═══ Input

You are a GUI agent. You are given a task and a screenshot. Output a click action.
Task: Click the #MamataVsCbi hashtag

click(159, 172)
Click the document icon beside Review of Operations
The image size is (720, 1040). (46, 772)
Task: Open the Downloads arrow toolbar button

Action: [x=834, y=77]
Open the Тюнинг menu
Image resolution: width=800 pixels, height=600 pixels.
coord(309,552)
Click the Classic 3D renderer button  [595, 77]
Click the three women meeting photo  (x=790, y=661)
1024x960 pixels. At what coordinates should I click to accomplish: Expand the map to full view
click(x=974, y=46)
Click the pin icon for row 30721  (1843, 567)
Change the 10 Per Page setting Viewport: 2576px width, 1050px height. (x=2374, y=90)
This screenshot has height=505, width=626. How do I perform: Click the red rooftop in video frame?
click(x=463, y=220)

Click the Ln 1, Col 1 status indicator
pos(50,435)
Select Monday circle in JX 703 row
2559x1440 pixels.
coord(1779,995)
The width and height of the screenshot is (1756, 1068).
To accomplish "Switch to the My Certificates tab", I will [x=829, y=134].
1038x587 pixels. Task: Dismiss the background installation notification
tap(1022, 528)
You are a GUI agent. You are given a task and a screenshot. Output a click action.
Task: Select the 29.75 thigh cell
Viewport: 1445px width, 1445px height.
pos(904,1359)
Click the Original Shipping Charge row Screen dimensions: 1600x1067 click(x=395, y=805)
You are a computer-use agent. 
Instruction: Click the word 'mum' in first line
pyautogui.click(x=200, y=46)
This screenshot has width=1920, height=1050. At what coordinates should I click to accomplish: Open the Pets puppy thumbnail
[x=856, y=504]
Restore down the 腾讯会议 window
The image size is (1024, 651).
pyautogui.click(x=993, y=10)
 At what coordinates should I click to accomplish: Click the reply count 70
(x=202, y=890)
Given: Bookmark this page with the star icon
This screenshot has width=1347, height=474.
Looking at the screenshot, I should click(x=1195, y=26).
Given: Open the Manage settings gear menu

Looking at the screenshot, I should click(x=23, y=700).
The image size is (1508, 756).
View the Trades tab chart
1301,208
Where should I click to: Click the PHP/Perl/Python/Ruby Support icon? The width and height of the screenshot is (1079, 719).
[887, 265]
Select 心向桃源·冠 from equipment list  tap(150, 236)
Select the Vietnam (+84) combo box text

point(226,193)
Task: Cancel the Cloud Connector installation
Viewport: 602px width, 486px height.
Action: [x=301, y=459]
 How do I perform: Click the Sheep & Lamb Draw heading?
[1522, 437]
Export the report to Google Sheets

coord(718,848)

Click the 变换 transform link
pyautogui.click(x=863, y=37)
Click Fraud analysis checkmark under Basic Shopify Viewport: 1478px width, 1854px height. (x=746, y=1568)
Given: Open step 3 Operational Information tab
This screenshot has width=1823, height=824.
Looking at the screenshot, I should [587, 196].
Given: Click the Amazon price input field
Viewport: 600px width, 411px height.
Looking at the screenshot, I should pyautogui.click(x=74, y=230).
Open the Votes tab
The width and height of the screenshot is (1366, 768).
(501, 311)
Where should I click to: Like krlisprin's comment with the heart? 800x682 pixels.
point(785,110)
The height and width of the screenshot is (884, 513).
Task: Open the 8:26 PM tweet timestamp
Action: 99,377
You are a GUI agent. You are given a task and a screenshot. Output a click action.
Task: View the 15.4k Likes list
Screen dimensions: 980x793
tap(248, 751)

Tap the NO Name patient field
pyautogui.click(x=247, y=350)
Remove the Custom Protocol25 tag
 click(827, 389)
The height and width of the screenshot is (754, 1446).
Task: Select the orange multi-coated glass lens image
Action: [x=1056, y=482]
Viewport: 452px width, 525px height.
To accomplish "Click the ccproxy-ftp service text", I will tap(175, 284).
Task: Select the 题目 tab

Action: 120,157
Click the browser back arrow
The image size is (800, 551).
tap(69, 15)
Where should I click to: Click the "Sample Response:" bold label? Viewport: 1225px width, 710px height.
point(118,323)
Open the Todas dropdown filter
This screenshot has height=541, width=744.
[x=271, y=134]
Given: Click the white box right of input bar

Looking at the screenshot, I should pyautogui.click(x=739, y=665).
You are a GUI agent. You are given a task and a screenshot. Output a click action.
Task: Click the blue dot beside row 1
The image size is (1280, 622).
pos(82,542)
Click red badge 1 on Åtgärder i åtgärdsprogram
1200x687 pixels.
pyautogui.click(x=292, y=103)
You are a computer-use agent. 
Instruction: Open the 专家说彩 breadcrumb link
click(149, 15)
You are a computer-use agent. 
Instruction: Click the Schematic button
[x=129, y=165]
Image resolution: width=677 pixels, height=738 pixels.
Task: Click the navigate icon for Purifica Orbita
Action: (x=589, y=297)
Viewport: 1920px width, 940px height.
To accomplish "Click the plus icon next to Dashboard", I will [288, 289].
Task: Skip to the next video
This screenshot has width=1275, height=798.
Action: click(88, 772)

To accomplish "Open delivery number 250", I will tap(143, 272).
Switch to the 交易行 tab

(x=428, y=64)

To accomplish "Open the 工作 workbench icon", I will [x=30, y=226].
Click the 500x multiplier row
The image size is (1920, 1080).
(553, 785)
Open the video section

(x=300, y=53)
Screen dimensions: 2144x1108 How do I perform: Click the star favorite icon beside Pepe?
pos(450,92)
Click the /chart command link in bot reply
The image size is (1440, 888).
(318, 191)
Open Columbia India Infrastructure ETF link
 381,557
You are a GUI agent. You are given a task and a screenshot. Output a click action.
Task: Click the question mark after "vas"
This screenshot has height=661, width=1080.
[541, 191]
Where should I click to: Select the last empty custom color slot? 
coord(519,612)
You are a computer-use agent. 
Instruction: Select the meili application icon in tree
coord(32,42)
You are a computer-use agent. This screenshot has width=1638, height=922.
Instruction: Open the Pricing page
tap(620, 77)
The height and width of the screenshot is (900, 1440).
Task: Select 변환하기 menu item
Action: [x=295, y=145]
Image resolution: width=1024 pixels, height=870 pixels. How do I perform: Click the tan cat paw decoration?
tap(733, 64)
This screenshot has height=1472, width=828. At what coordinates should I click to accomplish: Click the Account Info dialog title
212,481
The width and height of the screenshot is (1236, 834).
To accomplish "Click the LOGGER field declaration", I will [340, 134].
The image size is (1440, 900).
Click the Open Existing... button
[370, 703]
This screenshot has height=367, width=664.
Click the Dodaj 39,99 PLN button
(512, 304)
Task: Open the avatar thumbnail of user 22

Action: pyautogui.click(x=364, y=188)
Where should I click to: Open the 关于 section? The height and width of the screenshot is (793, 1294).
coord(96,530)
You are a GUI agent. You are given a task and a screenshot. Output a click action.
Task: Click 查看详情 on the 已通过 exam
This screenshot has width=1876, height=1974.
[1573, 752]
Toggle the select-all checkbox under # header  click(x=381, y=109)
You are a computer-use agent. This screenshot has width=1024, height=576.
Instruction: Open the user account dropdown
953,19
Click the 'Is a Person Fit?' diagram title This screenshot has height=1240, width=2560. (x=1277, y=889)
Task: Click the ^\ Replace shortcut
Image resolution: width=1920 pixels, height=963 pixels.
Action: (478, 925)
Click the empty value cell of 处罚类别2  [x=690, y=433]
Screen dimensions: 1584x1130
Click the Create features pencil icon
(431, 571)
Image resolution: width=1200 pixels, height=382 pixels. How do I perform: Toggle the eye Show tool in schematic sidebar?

══════

## Problem requirements:
For every line above that includes the string "next", copy the line.

## Exercise answer:
To accomplish "Click the plus icon next to Dashboard", I will [288, 289].
Task: Skip to the next video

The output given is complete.